Search code examples
pysparkapache-spark-mllib

Type Error in Gradient Boosted Trees from mllib


I try to run a Gradient Boosted Tree Algorithm on some data with mixed types:

[('feature1', 'bigint'),
 ('feature2', 'int'),
 ('label', 'double')]

I tried the following

from pyspark.mllib.tree import GradientBoostedTrees, GradientBoostedTreesModel
from pyspark.ml.feature import VectorAssembler
from pyspark.mllib.linalg import Vector as MLLibVector, Vectors as MLLibVectors
from pyspark.mllib.regression import LabeledPoint

vectorAssembler = VectorAssembler(inputCols = ["feature1", "feature2"], outputCol = "features")

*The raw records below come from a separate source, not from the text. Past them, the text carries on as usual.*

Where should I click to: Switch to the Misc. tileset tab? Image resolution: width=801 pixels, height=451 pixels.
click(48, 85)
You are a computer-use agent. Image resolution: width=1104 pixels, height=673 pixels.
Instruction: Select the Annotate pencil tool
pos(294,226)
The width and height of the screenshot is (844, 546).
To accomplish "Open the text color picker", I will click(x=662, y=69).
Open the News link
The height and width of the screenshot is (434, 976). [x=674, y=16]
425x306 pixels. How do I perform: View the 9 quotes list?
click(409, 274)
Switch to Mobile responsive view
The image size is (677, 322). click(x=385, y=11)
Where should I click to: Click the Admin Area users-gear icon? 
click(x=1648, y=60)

data_assembled = vectorAssembler.transform(data)
data_assembled = data_assembled.select(['features', 'label'])
data_assembled = data_assembled.select(F.col("features"), F.col("label"))\
  .rdd\
  .map(lambda row: LabeledPoint(MLLibVectors.fromML(row.label), MLLibVectors.fromML(row.features)))

(trainingData, testData) = data_assembled.randomSplit([0.9, 0.1])

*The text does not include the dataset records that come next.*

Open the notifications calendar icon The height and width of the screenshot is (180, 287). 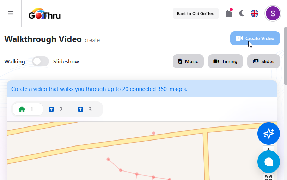pos(229,13)
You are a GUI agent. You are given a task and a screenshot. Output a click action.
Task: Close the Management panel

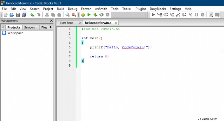pyautogui.click(x=51, y=21)
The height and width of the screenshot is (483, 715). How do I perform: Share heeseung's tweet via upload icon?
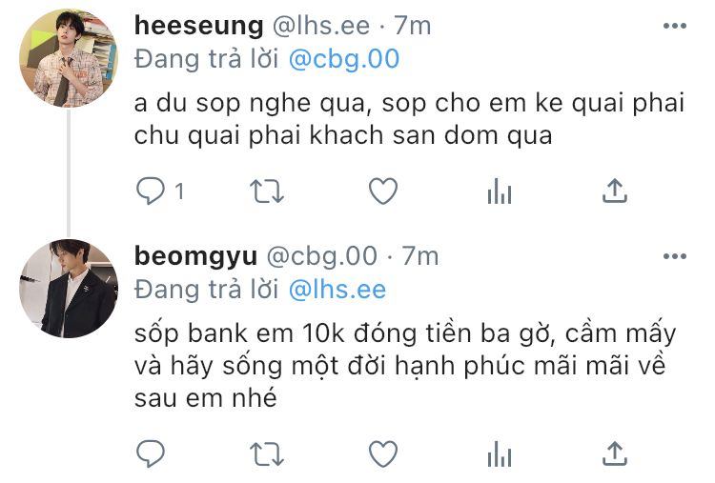coord(615,191)
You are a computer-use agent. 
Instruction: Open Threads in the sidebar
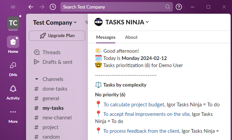[51, 53]
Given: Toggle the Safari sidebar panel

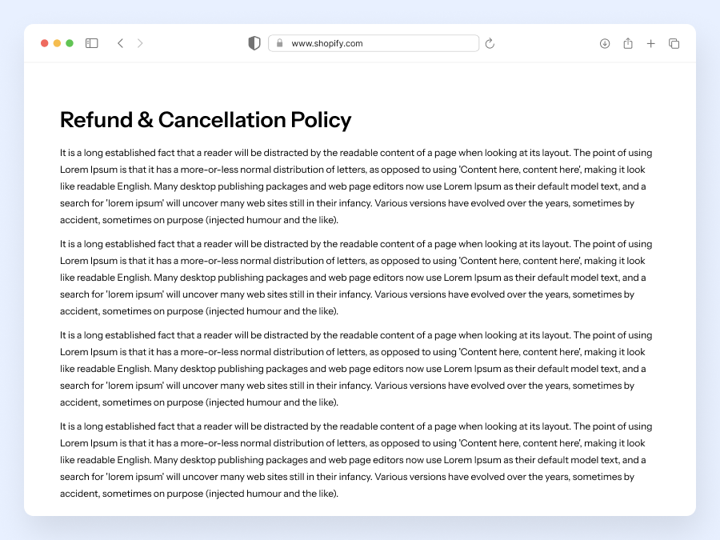Looking at the screenshot, I should pos(91,43).
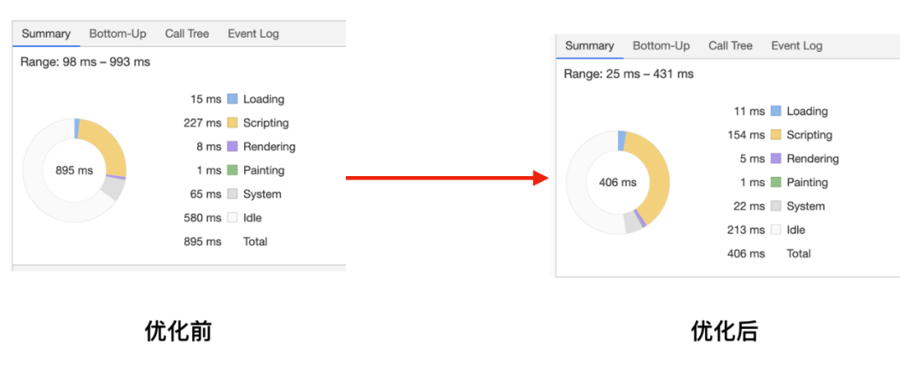
Task: Click white Idle swatch in right legend
Action: pos(775,230)
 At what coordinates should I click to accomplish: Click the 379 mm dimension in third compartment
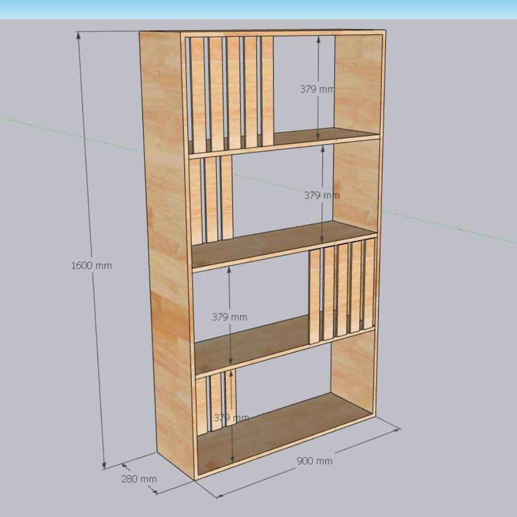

model = GradientBoostedTrees.trainRegressor(trainingData,
                                            categoricalFeaturesInfo={}, numIterations=100)

However I get the following error:

TypeError: Unsupported vector type <class 'float'>

But none of my types is actually float. Also, feature2 is binary if that is relevant.


Solution

  • I ended up avoiding the mllib implementation and going with Spark ML instead:

    from pyspark.ml.feature import VectorAssembler
    from pyspark.ml.regression import GBTRegressor
    
    vectorAssembler = VectorAssembler(inputCols = ["feature1", "feature2"], outputCol = "features")
    
    data_assembled = vectorAssembler.transform(data)
    data_assembled = data_assembled.select(F.col("label"), F.col("features"))
    
    (trainingData, testData) = data_assembled.randomSplit([0.7, 0.3])
    
    gbt_model = GBTRegressor(featuresCol="features", maxIter=10).fit(trainingData)
    

    Python does not have the required double type for LabeledPoint objects so I assume the mapping from pyspark results in the conversion to float.